Restrictions on Palestinian freedoms do not end at the settlements themselves, however. Instead, Palestinians’ rights are also violated by the infrastructure built to accommodate Israeli settlers, especially private, Israeli-only roads. “In October 2010, there were 232 kilometers of roads in the West Bank that Israel classified for the sole, or almost sole, use of Israelis, primarily of settlers,” says B’Tselem (“Checkpoints, Physical Obstructions, and Forbidden Roads”).

“Israel also prohibits Palestinians from even crossing some of these roads with vehicles, thereby restricting their access to nearby roads that they are ostensibly not prohibited from using. In these cases, Palestinians travelers have to get out of the vehicle, cross the road on foot, and find an alternative mode of transportation on the other side,” according to the human rights group.

Veolia a boycott target for serving settlements

Egged, Israel’s largest public transportation company, operates the bus that the Freedom Riders boarded in the West Bank Tuesday. French company Veolia also operates bus lines serving illegal Israeli settlements throughout the occupied West Bank.

According to the Palestinian BDS National Committee (BNC), which organizes around the 2005 Palestinian call for boycott, divestment and sanctions (BDS) against Israel as a way to end Israeli violations of international law and promote Palestinian rights, Egged and Veolia “are complicit in Israel’s violations of international law due to their involvement in and profiting from Israel’s illegal settlement infrastructure.”

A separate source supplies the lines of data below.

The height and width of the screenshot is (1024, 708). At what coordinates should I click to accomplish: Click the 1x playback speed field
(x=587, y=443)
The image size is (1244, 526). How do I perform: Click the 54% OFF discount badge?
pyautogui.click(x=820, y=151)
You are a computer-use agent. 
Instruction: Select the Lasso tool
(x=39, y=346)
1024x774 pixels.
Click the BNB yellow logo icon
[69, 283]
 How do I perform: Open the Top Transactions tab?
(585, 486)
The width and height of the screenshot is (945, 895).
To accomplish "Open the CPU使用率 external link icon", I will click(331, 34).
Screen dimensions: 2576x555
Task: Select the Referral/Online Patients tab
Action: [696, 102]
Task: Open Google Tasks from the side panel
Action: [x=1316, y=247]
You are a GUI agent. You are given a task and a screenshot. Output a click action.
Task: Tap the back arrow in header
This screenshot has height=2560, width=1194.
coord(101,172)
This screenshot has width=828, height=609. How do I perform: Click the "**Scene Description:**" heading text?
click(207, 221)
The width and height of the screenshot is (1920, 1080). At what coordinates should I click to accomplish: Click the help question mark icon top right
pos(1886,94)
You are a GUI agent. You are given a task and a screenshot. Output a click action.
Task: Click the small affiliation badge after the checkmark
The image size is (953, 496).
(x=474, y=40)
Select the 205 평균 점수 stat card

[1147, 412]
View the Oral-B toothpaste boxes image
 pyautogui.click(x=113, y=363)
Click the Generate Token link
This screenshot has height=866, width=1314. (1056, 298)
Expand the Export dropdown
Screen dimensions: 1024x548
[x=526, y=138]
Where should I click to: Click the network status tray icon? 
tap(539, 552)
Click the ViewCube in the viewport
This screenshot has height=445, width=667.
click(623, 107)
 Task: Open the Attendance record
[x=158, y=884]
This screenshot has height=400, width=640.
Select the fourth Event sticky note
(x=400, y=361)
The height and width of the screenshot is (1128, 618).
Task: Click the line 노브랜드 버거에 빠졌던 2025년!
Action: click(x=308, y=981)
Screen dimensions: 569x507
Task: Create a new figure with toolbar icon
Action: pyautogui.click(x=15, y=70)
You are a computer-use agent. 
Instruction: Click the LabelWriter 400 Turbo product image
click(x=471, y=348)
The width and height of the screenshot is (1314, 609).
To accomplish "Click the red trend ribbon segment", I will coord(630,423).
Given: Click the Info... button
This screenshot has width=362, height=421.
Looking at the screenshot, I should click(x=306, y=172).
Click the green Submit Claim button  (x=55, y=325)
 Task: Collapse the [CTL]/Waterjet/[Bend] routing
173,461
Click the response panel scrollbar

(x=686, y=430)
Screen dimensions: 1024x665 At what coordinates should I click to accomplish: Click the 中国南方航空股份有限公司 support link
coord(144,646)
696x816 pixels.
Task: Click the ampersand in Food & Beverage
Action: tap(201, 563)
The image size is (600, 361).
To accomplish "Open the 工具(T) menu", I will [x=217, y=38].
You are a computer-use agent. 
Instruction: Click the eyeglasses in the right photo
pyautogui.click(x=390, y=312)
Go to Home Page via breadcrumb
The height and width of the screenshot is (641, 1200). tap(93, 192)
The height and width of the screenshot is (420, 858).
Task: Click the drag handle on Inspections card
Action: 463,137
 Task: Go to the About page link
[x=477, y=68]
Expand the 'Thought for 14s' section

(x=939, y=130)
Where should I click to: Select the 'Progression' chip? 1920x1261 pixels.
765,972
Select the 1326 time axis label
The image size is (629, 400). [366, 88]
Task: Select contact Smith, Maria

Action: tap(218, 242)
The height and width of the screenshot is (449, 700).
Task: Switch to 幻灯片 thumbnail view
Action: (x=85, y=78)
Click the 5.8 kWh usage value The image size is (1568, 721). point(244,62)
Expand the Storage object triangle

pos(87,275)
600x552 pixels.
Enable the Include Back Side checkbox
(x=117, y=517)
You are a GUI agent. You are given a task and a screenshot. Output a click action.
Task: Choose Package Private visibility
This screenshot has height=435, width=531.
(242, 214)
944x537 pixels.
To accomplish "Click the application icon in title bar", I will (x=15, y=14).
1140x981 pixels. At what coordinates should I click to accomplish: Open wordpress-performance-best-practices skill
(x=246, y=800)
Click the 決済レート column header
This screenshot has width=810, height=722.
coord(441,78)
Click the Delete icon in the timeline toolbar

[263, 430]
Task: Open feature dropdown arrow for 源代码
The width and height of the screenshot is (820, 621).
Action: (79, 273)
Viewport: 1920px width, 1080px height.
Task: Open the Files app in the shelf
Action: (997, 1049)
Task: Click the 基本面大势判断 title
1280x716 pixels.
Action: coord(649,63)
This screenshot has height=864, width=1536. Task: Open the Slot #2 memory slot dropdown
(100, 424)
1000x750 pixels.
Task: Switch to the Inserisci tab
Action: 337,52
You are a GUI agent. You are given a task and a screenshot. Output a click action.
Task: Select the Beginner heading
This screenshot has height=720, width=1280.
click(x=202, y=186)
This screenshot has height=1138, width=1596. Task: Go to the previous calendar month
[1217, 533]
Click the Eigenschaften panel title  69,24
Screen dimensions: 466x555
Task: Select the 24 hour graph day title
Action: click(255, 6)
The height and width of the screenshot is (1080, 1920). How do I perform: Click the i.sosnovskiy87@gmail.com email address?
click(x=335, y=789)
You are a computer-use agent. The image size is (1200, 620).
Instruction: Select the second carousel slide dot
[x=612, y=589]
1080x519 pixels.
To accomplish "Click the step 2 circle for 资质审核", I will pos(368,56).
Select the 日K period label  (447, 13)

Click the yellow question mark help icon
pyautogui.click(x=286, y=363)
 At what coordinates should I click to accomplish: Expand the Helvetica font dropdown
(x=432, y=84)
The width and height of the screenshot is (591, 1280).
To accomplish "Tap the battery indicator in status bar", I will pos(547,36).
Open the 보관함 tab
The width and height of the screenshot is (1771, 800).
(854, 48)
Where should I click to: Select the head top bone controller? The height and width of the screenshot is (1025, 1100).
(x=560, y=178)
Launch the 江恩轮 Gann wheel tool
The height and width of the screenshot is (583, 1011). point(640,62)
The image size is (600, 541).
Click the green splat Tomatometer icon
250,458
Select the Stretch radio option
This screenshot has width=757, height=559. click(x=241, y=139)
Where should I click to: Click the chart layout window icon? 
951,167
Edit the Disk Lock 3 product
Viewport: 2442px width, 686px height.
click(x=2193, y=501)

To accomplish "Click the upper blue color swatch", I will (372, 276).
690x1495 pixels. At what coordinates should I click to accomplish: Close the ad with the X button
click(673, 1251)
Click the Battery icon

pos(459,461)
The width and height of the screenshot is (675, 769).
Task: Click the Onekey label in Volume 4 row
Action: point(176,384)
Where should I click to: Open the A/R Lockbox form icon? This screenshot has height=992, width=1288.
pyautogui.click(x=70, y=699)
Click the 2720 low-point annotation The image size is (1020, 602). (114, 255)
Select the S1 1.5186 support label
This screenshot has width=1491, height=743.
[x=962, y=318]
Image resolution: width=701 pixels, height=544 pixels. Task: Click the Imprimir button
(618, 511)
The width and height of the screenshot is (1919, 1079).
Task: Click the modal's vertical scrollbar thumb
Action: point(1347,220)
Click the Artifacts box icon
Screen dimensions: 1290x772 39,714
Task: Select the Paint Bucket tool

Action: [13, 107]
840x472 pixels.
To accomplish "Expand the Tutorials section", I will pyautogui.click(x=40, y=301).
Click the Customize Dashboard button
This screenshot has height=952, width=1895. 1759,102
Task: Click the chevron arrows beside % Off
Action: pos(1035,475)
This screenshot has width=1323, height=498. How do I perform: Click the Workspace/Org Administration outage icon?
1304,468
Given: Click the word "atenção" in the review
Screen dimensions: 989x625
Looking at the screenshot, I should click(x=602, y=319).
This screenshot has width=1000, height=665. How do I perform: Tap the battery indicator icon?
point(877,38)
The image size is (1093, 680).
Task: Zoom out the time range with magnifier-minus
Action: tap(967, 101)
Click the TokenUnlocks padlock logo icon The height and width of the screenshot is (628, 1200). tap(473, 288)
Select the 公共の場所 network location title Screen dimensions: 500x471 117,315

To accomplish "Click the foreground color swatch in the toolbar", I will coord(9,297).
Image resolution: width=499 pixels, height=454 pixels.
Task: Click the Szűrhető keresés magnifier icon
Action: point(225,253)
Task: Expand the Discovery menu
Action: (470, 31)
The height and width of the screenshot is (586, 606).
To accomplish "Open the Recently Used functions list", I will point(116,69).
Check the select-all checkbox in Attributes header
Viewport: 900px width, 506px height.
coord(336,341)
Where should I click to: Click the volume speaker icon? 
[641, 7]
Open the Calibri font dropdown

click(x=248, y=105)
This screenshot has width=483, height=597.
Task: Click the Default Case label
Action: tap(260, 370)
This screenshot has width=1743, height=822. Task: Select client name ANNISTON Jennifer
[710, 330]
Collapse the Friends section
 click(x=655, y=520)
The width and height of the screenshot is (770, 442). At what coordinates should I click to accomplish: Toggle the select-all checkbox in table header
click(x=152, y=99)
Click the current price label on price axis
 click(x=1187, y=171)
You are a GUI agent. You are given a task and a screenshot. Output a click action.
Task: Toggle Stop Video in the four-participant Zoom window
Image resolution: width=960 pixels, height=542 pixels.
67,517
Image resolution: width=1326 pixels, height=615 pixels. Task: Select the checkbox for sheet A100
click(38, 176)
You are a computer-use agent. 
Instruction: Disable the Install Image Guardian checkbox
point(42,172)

Palestinian Freedom Rides Spokesperson Hurriyah Ziada told The Electronic Intifada that promoting the BDS call — and the specific boycott of and divestment from Egged and Veolia — is a major aim of the Freedom Rides movement.

“We’re trying to support the BDS campaign,” Ziadah said. “Negotiations have been going for too long and we haven’t been achieving anything on the ground. Everybody knows that these settlements are illegal on our land, but nobody is doing anything. Israel is not paying any cost for any of its actions. They have to pay a price by people boycotting them and by highlighting how racist they are. We ask for human rights and freedom, justice and dignity.”

“In the civil rights movement, they were fighting against racism,” Ziadah added, “but we’re going to be fighting against racism, discrimination [and] occupation. We’re going to be fighting to exist.”